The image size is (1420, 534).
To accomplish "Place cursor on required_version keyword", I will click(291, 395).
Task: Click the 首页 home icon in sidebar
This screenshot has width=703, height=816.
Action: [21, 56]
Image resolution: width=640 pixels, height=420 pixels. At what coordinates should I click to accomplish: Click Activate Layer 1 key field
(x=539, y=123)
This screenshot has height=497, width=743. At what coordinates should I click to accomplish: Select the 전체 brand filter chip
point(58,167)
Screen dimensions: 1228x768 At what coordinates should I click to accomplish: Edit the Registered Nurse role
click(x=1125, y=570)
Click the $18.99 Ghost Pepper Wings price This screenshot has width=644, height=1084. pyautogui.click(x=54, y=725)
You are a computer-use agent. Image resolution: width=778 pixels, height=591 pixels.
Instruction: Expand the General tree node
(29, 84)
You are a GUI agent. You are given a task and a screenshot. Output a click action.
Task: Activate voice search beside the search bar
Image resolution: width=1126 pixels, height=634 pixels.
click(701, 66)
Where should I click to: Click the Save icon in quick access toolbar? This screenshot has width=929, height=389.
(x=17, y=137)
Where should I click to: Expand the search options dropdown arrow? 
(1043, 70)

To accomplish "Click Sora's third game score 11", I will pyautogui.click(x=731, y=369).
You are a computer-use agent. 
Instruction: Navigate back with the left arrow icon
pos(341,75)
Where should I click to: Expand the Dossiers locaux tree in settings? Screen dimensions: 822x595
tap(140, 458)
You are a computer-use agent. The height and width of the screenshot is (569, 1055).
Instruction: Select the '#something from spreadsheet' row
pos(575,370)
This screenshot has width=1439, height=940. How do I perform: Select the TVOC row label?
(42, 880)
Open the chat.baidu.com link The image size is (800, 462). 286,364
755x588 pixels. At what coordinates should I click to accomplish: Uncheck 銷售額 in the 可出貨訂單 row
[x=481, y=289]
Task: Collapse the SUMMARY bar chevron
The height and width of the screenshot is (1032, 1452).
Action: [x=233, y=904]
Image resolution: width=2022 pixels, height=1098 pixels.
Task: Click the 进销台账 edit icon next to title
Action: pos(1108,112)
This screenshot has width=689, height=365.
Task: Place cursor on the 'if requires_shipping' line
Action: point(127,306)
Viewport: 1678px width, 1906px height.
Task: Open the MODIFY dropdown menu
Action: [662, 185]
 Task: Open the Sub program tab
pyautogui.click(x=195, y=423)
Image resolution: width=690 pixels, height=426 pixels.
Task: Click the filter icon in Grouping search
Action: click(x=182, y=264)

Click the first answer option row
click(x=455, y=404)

_Exercise prompt_
Scan the entries above for the string "size" and copy each line containing it.

_Your solution_
The image size is (1420, 534).
Open the chat.baidu.com link The image size is (800, 462). 286,364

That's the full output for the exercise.